This year, the D.C. Fair Skies Coalition, an advocacy organization of nine local groups including GUSA, Georgetown University, and the Citizen’s Association of Georgetown, filed a petition for review against the Federal Aviation Administration (FAA) concerning the recent alteration of flight plans over the Potomac River. This alteration has resulted in more planes flying over Foggy Bottom and the Georgetown neighborhood, which, for Hoyas, means even more ambient noise on a campus already ridden with the cacophony of seemingly-perpetual construction.
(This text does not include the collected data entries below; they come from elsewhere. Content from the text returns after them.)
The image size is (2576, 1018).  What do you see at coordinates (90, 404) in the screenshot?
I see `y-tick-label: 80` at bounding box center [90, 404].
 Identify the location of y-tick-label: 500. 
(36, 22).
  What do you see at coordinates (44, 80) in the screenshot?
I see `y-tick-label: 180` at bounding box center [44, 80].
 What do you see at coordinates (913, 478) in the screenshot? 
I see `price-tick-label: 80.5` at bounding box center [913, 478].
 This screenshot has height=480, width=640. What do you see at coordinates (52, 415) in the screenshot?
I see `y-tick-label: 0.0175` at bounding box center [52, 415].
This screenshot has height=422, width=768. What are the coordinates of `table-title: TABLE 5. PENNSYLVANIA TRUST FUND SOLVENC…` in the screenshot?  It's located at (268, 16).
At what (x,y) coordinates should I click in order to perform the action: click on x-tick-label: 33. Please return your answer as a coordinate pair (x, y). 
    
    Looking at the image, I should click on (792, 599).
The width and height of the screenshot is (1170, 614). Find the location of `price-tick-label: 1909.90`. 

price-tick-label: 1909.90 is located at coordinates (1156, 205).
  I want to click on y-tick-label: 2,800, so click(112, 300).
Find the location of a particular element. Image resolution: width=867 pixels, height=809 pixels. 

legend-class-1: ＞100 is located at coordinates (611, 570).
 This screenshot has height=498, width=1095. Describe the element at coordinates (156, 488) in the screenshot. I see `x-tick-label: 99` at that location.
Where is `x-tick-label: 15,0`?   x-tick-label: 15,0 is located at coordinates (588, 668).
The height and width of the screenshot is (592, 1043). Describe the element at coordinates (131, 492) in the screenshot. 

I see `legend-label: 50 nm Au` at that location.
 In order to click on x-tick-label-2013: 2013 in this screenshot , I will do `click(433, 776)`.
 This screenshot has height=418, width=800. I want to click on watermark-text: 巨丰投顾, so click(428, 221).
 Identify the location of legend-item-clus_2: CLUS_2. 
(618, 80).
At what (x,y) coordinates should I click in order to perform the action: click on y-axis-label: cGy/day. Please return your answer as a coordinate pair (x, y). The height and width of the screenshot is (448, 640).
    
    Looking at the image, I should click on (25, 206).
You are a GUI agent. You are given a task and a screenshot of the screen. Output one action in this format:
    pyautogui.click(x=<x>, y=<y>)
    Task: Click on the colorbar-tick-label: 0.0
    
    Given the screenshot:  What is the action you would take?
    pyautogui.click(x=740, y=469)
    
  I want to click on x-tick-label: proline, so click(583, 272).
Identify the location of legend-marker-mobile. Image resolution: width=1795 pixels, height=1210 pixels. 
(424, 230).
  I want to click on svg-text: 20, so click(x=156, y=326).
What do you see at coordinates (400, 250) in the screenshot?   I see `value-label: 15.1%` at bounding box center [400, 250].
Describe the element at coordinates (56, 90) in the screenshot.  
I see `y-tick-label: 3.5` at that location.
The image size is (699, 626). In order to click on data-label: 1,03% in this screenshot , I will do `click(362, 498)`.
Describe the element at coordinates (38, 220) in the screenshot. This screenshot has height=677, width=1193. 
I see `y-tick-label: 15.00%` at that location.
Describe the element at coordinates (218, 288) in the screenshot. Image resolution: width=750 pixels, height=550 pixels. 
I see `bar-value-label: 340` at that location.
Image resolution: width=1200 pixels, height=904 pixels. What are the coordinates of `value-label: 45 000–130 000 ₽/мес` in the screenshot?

Flights over campus—and the racket that accompanies them—have been a reality on the Hilltop for decades. With Reagan National Airport just down the river, plane-related noise is an inevitability. Blue & Gray tour guides halfheartedly joke to prospective students that they’ll get used to the roar of jet engines eventually.
This Editorial Board understands and shares the concerns of the Georgetown neighborhood; we all want to live in peace and quiet. However, while the FAA’s move to reroute flights has elevated ambient noise to hitherto-unreached levels of annoyingness, there’s really only so much we can do about it—especially considering that the FAA gave us the chance to comment on it before-the-fact.
With that being said, we can only continue to grin and bear it for so long. Georgetown administrators, residents, and students should relish the rare opportunity to make common cause and engage in that time-honored American tradition: complaining about the government.